- What you should do
Character for character, give back every line below.

[Collected data]
━━━━━━━━
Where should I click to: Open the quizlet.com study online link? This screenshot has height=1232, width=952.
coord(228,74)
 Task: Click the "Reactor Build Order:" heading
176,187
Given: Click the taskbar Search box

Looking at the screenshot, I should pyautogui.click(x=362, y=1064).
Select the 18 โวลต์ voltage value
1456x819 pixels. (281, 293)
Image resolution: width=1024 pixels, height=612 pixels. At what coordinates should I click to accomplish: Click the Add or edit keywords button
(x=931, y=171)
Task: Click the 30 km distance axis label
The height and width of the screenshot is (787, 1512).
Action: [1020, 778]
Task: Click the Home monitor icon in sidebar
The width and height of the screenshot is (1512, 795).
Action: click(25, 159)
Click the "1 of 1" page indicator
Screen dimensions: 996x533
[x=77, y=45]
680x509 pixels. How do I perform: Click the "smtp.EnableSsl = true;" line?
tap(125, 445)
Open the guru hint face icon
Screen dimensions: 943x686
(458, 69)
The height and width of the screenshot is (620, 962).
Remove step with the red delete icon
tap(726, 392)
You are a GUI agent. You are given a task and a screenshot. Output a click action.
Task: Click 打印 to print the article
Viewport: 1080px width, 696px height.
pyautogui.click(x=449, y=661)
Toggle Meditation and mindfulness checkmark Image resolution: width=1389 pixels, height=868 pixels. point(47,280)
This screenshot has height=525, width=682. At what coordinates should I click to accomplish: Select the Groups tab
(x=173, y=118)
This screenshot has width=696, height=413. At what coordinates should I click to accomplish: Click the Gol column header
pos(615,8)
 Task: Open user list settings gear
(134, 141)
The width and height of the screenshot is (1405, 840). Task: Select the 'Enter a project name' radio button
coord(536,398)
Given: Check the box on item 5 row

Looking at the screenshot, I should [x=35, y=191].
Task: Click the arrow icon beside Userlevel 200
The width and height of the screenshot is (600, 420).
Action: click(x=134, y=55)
━━━━━━━━
- Exercise solution
Where should I click to: Open the quizlet.com study online link? This screenshot has height=1232, width=952.
coord(228,74)
 Task: Click the "Reactor Build Order:" heading
176,187
Given: Click the taskbar Search box

Looking at the screenshot, I should pyautogui.click(x=362, y=1064).
Select the 18 โวลต์ voltage value
1456x819 pixels. (281, 293)
Image resolution: width=1024 pixels, height=612 pixels. At what coordinates should I click to accomplish: Click the Add or edit keywords button
(x=931, y=171)
Task: Click the 30 km distance axis label
The height and width of the screenshot is (787, 1512).
Action: [1020, 778]
Task: Click the Home monitor icon in sidebar
The width and height of the screenshot is (1512, 795).
Action: click(25, 159)
Click the "1 of 1" page indicator
Screen dimensions: 996x533
[x=77, y=45]
680x509 pixels. How do I perform: Click the "smtp.EnableSsl = true;" line?
tap(125, 445)
Open the guru hint face icon
Screen dimensions: 943x686
(458, 69)
The height and width of the screenshot is (620, 962).
Remove step with the red delete icon
tap(726, 392)
You are a GUI agent. You are given a task and a screenshot. Output a click action.
Task: Click 打印 to print the article
Viewport: 1080px width, 696px height.
pyautogui.click(x=449, y=661)
Toggle Meditation and mindfulness checkmark Image resolution: width=1389 pixels, height=868 pixels. point(47,280)
This screenshot has height=525, width=682. At what coordinates should I click to accomplish: Select the Groups tab
(x=173, y=118)
This screenshot has width=696, height=413. At what coordinates should I click to accomplish: Click the Gol column header
pos(615,8)
 Task: Open user list settings gear
(134, 141)
The width and height of the screenshot is (1405, 840). Task: Select the 'Enter a project name' radio button
coord(536,398)
Given: Check the box on item 5 row

Looking at the screenshot, I should [x=35, y=191].
Task: Click the arrow icon beside Userlevel 200
The width and height of the screenshot is (600, 420).
Action: click(x=134, y=55)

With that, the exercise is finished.